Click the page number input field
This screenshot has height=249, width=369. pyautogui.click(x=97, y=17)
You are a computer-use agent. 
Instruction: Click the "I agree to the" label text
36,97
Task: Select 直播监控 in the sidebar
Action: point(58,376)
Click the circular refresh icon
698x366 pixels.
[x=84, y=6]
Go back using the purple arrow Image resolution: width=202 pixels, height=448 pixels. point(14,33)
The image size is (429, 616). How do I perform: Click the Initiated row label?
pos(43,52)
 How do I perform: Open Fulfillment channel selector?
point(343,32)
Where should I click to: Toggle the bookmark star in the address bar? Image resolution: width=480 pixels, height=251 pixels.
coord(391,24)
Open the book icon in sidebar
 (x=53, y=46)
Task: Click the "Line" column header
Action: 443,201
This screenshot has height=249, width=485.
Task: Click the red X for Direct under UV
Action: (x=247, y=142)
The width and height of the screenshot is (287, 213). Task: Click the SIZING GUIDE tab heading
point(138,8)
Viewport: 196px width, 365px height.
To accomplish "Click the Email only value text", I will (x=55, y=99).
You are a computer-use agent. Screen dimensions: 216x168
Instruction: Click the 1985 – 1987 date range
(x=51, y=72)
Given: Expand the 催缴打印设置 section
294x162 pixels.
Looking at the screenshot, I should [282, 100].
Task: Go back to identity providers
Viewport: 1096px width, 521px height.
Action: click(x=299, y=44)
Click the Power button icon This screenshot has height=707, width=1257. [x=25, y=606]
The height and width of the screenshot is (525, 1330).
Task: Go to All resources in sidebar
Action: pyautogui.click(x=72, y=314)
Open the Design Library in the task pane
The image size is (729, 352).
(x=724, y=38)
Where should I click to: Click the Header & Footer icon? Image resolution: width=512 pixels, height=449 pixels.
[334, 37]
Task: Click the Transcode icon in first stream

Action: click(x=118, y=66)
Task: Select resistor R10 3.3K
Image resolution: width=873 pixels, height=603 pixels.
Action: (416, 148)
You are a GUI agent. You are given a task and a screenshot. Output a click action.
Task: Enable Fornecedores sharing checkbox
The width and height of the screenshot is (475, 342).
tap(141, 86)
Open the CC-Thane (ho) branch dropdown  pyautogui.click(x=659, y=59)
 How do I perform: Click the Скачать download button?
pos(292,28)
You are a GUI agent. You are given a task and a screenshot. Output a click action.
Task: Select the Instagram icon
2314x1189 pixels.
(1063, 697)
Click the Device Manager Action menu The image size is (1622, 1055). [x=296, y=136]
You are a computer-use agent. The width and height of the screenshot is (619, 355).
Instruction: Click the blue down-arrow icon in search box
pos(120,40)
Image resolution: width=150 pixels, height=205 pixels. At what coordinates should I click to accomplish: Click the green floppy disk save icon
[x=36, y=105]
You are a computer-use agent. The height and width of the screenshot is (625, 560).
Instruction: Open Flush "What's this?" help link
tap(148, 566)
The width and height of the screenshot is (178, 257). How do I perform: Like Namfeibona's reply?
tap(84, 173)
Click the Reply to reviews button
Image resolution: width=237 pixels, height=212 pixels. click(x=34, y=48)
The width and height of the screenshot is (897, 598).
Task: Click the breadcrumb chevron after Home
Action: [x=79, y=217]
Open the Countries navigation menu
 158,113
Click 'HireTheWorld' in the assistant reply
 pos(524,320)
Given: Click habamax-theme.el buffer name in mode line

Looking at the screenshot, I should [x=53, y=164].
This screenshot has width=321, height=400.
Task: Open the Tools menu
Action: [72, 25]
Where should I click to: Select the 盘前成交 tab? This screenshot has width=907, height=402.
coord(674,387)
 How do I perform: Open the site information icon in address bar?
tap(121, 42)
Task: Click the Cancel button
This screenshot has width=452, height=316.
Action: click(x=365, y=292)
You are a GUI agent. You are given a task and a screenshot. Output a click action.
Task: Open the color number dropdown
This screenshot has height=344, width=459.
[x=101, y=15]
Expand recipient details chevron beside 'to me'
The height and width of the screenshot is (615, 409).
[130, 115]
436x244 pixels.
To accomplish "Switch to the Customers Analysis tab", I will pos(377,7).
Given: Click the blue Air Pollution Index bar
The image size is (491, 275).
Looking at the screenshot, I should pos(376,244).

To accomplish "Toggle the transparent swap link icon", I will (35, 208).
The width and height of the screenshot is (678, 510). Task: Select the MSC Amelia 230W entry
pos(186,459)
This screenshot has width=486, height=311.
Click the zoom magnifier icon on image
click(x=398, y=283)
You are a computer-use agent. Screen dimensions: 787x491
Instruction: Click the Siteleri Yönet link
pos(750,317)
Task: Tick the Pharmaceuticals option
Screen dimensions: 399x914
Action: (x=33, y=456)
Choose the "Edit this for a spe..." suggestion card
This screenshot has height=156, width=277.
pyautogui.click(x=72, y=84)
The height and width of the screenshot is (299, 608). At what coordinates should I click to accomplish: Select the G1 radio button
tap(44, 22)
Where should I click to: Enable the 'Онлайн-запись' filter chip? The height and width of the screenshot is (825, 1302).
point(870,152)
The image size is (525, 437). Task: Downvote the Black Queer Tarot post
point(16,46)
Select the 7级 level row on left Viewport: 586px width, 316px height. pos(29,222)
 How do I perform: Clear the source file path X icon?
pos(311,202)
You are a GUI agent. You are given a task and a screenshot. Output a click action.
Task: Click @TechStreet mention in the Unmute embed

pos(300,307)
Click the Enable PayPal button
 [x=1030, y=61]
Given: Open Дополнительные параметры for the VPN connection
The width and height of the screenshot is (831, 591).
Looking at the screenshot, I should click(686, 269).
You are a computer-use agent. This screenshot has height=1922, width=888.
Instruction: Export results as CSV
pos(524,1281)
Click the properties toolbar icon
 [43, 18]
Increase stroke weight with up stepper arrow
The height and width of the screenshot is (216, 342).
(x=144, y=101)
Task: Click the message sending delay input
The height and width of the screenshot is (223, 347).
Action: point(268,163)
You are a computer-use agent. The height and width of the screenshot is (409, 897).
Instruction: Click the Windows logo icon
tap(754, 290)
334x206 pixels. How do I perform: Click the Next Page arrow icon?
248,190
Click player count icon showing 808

● ● ● ●

Set down, from the entries above, exactly the lines from the one with "Open the CC-Thane" up to and including the one with "Task: Open the color number dropdown", and no other lines.

* Expected answer *
Open the CC-Thane (ho) branch dropdown  pyautogui.click(x=659, y=59)
 How do I perform: Click the Скачать download button?
pos(292,28)
You are a GUI agent. You are given a task and a screenshot. Output a click action.
Task: Select the Instagram icon
2314x1189 pixels.
(1063, 697)
Click the Device Manager Action menu The image size is (1622, 1055). [x=296, y=136]
You are a computer-use agent. The width and height of the screenshot is (619, 355).
Instruction: Click the blue down-arrow icon in search box
pos(120,40)
Image resolution: width=150 pixels, height=205 pixels. At what coordinates should I click to accomplish: Click the green floppy disk save icon
[x=36, y=105]
You are a computer-use agent. The height and width of the screenshot is (625, 560).
Instruction: Open Flush "What's this?" help link
tap(148, 566)
The width and height of the screenshot is (178, 257). How do I perform: Like Namfeibona's reply?
tap(84, 173)
Click the Reply to reviews button
Image resolution: width=237 pixels, height=212 pixels. click(x=34, y=48)
The width and height of the screenshot is (897, 598).
Task: Click the breadcrumb chevron after Home
Action: [x=79, y=217]
Open the Countries navigation menu
 158,113
Click 'HireTheWorld' in the assistant reply
 pos(524,320)
Given: Click habamax-theme.el buffer name in mode line

Looking at the screenshot, I should [x=53, y=164].
This screenshot has width=321, height=400.
Task: Open the Tools menu
Action: [72, 25]
Where should I click to: Select the 盘前成交 tab? This screenshot has width=907, height=402.
coord(674,387)
 How do I perform: Open the site information icon in address bar?
tap(121, 42)
Task: Click the Cancel button
This screenshot has width=452, height=316.
Action: click(x=365, y=292)
You are a GUI agent. You are given a task and a screenshot. Output a click action.
Task: Open the color number dropdown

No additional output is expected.